Marcus (The Beach, NY)
Nice sentence-did you make it all up by yourself? Generalizations are easy to write, easy to understand, and indicate a slant towards ignorance.
SAM (Cambridge Ma)
@Urbie4 Harvard has also developed this, by Daniel Nocera and his group (actually, I believe Nocera was at MIT, so this may be the same person you are thinking of). I believe they are getting the efficiency into the realm of useability. And no, left-wingers like myself are not against this. We are wildly enthusiastic, but its not commercially feasible yet.
Dick Yates (Salem, OR)
Most of the articles about the new National Academies report focus on two areas: the various technologies for capturing CO2 and the rapid pace at which they must be implemented. Distressingly absent is a realistic examination of the likelihood of any of that happening given the earth's geopolitical realities. Consider that the world's historically worst contributor (that's us) is moving in the exact opposite direction. Why can't we get the atmosphere scientists and the political scientists together to determine whether or not there are any realistic solutions? Personally I see no chance that the changes that are recommended, at the speed at which they must occur, are remotely possible.
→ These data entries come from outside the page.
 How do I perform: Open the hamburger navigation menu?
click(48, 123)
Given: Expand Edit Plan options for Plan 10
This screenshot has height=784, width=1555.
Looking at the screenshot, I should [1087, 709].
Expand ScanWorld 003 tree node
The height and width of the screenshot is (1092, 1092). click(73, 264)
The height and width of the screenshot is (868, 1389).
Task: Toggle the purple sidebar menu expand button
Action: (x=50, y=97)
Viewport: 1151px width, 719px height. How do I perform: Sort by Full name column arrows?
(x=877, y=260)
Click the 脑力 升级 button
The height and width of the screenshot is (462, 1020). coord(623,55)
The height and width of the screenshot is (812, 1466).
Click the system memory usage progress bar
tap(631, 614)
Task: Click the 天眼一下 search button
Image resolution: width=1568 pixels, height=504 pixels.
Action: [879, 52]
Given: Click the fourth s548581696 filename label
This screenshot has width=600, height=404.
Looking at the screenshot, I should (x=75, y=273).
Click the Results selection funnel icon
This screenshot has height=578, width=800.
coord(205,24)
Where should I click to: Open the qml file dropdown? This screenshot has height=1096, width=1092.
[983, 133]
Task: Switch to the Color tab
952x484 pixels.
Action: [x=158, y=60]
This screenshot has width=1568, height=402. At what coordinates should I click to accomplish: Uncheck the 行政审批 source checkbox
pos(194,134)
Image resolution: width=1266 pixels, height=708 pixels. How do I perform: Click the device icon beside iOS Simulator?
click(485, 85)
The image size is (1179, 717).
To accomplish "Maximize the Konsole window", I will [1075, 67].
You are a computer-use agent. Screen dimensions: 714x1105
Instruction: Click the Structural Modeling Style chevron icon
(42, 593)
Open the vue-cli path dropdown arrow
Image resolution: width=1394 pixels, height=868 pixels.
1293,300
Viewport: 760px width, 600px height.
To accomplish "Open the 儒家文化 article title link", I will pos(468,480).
I would welcome being proven wrong, but first someone must take an objective look at the question.
Samuel Markes (Connecticut)
@Dick Yates, the answer to "why not" is simple : money and power.
Jeff (Colorado)
A stitch in time could have saved nine...
Alan Hamde (Boston)
Too bad we can't pump it into space. Sky tubes?
Samuel Markes (Connecticut)
@Alan Hamde: the physics for a space elevator are already worked out. The technology needs development (though carbon nanotubes are a prime candidate). I wonder though, if we simply pump up captured CO2 (remembering that the likely base for the elevator site, would be along the equator, so capture would have to be local to that or the stored gas would need to be transported) - would we find use for it, or would it simply form a ring around the planet?
the dogfather (danville, ca)
How much carbon could be sequestered if you halved your coverage of the denier-in-chief? It'd be a good start, practical now.
Steve (Portland)
Why stop with him? “Congressional carbon capture” has a nice ring to it, too.
operadog (fb)
Any crisis of the size and complexity we face with global warming will necessarily require multiple strategies. so along with carbon reduction, carbon capture, we must deal effectively with population growth and consumer growth. Not one or two but all strategies operating as soon as possible.
Dick Yates (Salem, OR)
@operadog That's true as far as it goes, but what are the realistic odds of any of those strategies "operating as soon as possible". The technological solutions approach seems to me to be of the form of a reductio ad absurdum argument where we do not recognize that the conclusion is impossible and so must change the premise (i.e. that we can reverse warming).
Mister Ed (Maine)
It would seem that the easiest and cheapest ways to enhance carbon recapture would be to use natural processes such as vegetation, ocean algae enhancement, etc. because most known mechanical carbon recapture schemes have have very high energy density requirements to work on a large scale. The latter is sort of like running in place and expecting to get somewhere.
LivesLightly (California)
@Mister Ed Good luck. It took 100's of millions of years for the carbon in coal, oil, and natural gas to be sequestered by natural processes on a very large scale. Even considering that only a fraction of that carbon is back in the atmosphere(and oceans) now, my guess is it would take thousands of years if those natural processes could even reoccur today.